Problem statement.
Count the lines in the entries below that include the word "will". Give nothing but the number.

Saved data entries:

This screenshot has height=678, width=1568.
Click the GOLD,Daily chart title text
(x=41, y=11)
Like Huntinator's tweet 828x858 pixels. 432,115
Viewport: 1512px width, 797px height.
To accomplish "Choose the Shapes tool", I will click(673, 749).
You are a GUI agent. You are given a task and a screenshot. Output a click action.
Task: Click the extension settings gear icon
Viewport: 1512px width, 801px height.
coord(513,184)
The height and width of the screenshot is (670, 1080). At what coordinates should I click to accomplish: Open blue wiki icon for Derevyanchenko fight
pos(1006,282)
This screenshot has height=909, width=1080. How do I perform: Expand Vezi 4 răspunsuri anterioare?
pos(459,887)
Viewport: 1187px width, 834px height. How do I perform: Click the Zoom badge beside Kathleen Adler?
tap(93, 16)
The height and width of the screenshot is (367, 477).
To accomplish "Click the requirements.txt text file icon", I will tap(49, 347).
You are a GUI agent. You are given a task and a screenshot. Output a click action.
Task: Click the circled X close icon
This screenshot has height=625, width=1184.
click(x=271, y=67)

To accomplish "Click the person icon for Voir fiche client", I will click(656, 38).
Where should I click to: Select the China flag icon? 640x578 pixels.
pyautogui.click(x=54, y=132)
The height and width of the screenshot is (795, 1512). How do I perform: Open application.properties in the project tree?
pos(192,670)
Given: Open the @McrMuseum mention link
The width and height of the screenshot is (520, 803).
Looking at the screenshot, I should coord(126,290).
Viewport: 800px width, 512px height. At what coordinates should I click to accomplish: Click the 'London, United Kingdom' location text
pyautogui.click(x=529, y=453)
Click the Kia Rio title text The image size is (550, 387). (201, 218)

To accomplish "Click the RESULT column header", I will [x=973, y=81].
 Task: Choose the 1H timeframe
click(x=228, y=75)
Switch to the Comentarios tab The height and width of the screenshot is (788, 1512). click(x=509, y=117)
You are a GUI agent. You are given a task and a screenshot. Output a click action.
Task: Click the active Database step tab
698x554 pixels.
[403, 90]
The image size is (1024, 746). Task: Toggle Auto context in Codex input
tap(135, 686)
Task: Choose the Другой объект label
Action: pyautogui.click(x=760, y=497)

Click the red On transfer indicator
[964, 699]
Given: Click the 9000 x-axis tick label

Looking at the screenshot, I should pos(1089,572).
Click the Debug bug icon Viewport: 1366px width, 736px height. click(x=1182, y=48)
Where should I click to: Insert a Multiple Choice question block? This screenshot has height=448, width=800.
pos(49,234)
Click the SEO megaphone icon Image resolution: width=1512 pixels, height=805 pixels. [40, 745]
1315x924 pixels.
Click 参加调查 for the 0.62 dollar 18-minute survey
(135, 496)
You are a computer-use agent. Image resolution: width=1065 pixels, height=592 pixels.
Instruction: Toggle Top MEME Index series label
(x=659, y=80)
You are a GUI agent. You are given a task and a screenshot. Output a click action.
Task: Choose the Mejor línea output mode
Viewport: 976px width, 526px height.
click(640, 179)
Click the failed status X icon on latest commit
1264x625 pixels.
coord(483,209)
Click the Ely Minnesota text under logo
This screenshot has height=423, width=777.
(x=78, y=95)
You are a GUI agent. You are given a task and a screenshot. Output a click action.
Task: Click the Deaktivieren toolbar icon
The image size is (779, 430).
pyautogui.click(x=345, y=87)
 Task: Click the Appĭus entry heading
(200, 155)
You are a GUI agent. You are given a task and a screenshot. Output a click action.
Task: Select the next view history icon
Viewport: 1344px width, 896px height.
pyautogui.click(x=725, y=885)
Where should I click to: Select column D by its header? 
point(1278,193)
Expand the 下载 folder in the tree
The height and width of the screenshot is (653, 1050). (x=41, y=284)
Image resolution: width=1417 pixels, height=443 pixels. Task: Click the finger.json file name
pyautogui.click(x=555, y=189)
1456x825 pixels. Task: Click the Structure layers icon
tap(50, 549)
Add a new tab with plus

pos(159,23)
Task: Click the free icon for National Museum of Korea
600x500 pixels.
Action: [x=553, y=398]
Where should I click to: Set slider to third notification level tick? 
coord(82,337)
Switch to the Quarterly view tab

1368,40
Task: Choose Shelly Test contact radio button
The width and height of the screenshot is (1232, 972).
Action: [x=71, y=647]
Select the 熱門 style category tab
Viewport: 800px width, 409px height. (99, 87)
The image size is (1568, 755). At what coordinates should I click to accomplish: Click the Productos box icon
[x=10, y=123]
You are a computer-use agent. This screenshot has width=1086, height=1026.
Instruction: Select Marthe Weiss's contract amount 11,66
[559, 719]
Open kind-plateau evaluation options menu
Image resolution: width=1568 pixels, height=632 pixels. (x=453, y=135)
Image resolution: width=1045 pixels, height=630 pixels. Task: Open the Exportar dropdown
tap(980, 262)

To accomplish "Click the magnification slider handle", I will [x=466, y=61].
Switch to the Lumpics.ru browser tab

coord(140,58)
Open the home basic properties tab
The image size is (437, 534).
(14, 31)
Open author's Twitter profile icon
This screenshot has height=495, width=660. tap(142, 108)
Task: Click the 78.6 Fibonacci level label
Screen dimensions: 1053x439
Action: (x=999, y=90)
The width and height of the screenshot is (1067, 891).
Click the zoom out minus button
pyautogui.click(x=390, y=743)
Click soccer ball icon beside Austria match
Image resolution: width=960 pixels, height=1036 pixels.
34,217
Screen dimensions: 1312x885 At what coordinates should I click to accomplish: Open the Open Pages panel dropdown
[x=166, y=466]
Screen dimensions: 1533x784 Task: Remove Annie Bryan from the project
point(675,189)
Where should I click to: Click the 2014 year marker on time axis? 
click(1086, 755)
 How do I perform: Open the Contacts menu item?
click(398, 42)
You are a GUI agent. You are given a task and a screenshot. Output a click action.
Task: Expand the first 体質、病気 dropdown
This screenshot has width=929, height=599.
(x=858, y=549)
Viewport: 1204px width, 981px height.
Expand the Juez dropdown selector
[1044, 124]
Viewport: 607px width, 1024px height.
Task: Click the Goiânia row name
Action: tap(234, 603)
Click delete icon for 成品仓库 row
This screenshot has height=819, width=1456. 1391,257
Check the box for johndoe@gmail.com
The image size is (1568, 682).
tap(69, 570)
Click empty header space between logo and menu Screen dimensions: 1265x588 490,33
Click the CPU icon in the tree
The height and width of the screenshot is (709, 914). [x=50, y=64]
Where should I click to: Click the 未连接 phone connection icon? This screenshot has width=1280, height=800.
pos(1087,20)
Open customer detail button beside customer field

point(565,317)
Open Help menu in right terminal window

Solution to the problem.
5